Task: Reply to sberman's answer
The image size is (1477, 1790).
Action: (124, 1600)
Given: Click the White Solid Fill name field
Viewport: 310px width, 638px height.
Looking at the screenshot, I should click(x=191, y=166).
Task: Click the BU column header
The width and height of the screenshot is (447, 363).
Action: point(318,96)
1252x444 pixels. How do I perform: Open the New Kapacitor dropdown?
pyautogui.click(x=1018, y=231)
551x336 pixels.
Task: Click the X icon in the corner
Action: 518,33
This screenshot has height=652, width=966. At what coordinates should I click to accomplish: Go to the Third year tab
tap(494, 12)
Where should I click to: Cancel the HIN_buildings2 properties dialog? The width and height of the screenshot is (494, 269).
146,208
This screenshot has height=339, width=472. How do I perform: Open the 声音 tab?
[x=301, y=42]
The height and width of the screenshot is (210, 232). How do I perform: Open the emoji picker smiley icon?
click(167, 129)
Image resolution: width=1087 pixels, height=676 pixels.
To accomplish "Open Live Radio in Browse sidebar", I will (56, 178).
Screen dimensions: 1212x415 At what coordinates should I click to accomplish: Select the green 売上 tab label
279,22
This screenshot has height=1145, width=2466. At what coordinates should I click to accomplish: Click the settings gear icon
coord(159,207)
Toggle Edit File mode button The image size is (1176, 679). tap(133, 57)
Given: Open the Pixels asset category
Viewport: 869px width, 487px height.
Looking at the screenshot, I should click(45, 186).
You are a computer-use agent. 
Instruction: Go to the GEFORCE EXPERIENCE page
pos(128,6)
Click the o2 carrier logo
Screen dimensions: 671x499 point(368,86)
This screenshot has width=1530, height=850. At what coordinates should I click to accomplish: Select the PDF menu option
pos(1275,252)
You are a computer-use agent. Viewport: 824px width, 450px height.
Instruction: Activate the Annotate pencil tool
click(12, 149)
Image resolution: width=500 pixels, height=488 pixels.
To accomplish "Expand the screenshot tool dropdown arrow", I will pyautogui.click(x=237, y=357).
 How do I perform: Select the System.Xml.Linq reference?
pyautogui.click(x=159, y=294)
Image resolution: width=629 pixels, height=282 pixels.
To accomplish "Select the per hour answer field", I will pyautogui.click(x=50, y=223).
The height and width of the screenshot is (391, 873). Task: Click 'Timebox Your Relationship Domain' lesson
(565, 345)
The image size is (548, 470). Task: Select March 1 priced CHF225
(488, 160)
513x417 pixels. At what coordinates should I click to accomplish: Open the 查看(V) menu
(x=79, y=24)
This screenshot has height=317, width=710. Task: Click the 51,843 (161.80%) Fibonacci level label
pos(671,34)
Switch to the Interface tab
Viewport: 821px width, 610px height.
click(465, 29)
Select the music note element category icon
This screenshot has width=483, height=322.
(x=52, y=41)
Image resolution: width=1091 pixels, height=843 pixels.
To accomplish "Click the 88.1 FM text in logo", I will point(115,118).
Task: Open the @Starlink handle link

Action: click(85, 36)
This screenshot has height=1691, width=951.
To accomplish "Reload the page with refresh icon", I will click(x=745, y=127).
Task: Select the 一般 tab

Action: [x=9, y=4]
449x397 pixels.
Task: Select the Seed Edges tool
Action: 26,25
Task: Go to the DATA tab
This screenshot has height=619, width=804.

* **Try it**
Repeat exactly, and only, the lines from the line containing "The height and width of the screenshot is (391, 873)." through the last line of the records above, both included.

* **Solution to this exercise**
The height and width of the screenshot is (391, 873). Task: Click 'Timebox Your Relationship Domain' lesson
(565, 345)
The image size is (548, 470). Task: Select March 1 priced CHF225
(488, 160)
513x417 pixels. At what coordinates should I click to accomplish: Open the 查看(V) menu
(x=79, y=24)
This screenshot has height=317, width=710. Task: Click the 51,843 (161.80%) Fibonacci level label
pos(671,34)
Switch to the Interface tab
Viewport: 821px width, 610px height.
click(465, 29)
Select the music note element category icon
This screenshot has width=483, height=322.
(x=52, y=41)
Image resolution: width=1091 pixels, height=843 pixels.
To accomplish "Click the 88.1 FM text in logo", I will point(115,118).
Task: Open the @Starlink handle link

Action: click(85, 36)
This screenshot has height=1691, width=951.
To accomplish "Reload the page with refresh icon", I will click(x=745, y=127).
Task: Select the 一般 tab

Action: [x=9, y=4]
449x397 pixels.
Task: Select the Seed Edges tool
Action: 26,25
Task: Go to the DATA tab
This screenshot has height=619, width=804.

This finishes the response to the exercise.